Now, we need to find its first and second "speeds" (derivatives):
* $y_p' = A(e^{4x} + x \cdot 4e^{4x})$ (using the product rule, like sharing the 'speed-finding' operation)
* $y_p'' = A(4e^{4x} + (4e^{4x} + x \cdot 16e^{4x})) = A(8e^{4x} + 16xe^{4x})$ (doing it again!)

3. **Now, we plug this special guess ($y_p$, $y_p'$, $y_p''$) back into the original big problem:**
$y_p'' - 16y_p = 2e^{4x}$
$A(8e^{4x} + 16xe^{4x}) - 16(Ax e^{4x}) = 2e^{4x}$
Look closely! The $16Axe^{4x}$ term and the $-16Axe^{4x}$ term cancel each other out!
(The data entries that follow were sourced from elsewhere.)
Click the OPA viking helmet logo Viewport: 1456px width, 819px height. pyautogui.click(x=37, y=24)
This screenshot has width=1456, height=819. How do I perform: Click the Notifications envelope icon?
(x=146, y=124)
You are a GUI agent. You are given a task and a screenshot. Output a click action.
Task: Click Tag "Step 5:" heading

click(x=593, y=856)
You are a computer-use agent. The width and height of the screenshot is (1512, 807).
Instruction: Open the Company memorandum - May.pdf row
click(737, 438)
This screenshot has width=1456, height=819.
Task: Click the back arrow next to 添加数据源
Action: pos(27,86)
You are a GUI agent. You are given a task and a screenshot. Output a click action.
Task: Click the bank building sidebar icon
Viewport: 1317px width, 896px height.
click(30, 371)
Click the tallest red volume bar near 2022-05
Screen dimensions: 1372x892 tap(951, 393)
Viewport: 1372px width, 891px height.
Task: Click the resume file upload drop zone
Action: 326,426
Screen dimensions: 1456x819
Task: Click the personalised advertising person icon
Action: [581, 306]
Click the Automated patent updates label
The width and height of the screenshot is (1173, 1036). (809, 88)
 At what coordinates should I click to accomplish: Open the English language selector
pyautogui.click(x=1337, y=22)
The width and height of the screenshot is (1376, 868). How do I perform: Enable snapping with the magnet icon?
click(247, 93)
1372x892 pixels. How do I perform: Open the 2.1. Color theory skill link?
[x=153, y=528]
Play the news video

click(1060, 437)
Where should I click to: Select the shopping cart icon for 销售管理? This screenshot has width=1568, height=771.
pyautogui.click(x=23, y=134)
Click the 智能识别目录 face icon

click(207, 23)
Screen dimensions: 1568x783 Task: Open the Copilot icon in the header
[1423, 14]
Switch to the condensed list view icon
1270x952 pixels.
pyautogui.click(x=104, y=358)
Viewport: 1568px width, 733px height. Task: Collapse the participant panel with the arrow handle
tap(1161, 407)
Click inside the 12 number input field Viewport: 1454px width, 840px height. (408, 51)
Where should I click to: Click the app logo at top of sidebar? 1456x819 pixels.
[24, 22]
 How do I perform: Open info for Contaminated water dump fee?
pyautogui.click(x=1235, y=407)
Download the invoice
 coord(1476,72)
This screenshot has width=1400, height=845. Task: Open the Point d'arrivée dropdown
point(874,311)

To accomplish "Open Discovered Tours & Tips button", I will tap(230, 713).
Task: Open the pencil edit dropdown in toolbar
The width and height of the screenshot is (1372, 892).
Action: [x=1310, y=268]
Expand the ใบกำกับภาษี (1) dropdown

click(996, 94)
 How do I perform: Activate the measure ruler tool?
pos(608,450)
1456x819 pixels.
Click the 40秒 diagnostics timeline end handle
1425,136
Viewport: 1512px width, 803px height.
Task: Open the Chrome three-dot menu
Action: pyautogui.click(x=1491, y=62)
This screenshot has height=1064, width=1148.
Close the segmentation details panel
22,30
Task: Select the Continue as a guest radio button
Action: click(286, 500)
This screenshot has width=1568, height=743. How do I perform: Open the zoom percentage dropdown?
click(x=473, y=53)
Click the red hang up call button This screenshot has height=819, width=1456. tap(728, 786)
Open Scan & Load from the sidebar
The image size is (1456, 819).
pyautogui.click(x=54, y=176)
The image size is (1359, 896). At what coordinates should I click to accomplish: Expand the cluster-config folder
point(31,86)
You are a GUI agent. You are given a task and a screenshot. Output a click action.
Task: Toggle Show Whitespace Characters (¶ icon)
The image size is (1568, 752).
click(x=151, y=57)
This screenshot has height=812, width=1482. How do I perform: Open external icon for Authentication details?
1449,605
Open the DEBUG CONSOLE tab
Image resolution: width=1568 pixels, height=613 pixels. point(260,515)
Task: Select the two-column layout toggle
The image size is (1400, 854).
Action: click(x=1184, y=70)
Yay!
We are left with: $8Ae^{4x} = 2e^{4x}$.
To make this equation true, we just need the numbers in front to match: $8A = 2$.
So, $A = \frac{2}{8} = \frac{1}{4}$.
Our special solution is $y_p = \frac{1}{4} x e^{4x}$.

4. **Finally, we put it all together!** The complete solution is the combination of the "natural" solutions and our "special" solution:
$y = y_h + y_p$
$y = C_1 e^{4x} + C_2 e^{-4x} + \frac{1}{4} x e^{4x}$.
And that's our answer! It was a bit long, but we figured it out step-by-step!

Alternative answer

Answer: This looks like a really big grown-up math problem, way beyond what I've learned in elementary school!

Explain
This is a question about advanced math problems with things like "y prime prime" (that's two little dashes!) and "e to the power of x," which I haven't learned yet. . The solving step is:

1. Wow, this problem has a 'y'' (that's y double prime!) and an 'e' with a little number up high! My teacher hasn't shown us how to solve puzzles like this yet. We usually count apples or share cookies!
2. I looked at all my crayons and drawing paper, but I don't think I can draw this problem or count anything to figure it out. It's too abstract for my current math tools!
3. I think this is something people learn in college, not in elementary school. So, I can't really solve it with my current knowledge. Sorry!

Alternative answer

Answer: Wow, this problem looks super challenging and interesting! But it's actually a bit too advanced for the simple tricks I'm supposed to use, like counting or drawing. This kind of problem, solving a "differential equation" using "undetermined coefficients," needs some pretty grown-up math like calculus (with derivatives!) and lots of algebra. My instructions say I should stick to easy ways like finding patterns or grouping, and definitely no "hard methods like algebra or equations" (even though differential equations *are* equations!). So, I can't find a step-by-step answer for this one with my simple tools. Explain
This is a question about differential equations, specifically using a method called "undetermined coefficients" . The solving step is:

Well, gee! This problem asks me to solve something called a "differential equation" using a method called "undetermined coefficients." That sounds like a big, fancy math topic that people usually learn in college, not something we tackle with simple counting, drawing, or finding patterns in elementary school! My instructions are super clear: I need to stick to easy-peasy methods, and definitely *not* use hard stuff like algebra or equations (even though this problem *is* an equation!). Because this problem needs really advanced tools like derivatives (which are part of calculus) and lots and lots of algebra, I just can't break it down into simple steps that make sense for a little math whiz like me using only my allowed simple tricks. It's way beyond what I can do with just crayons and blocks!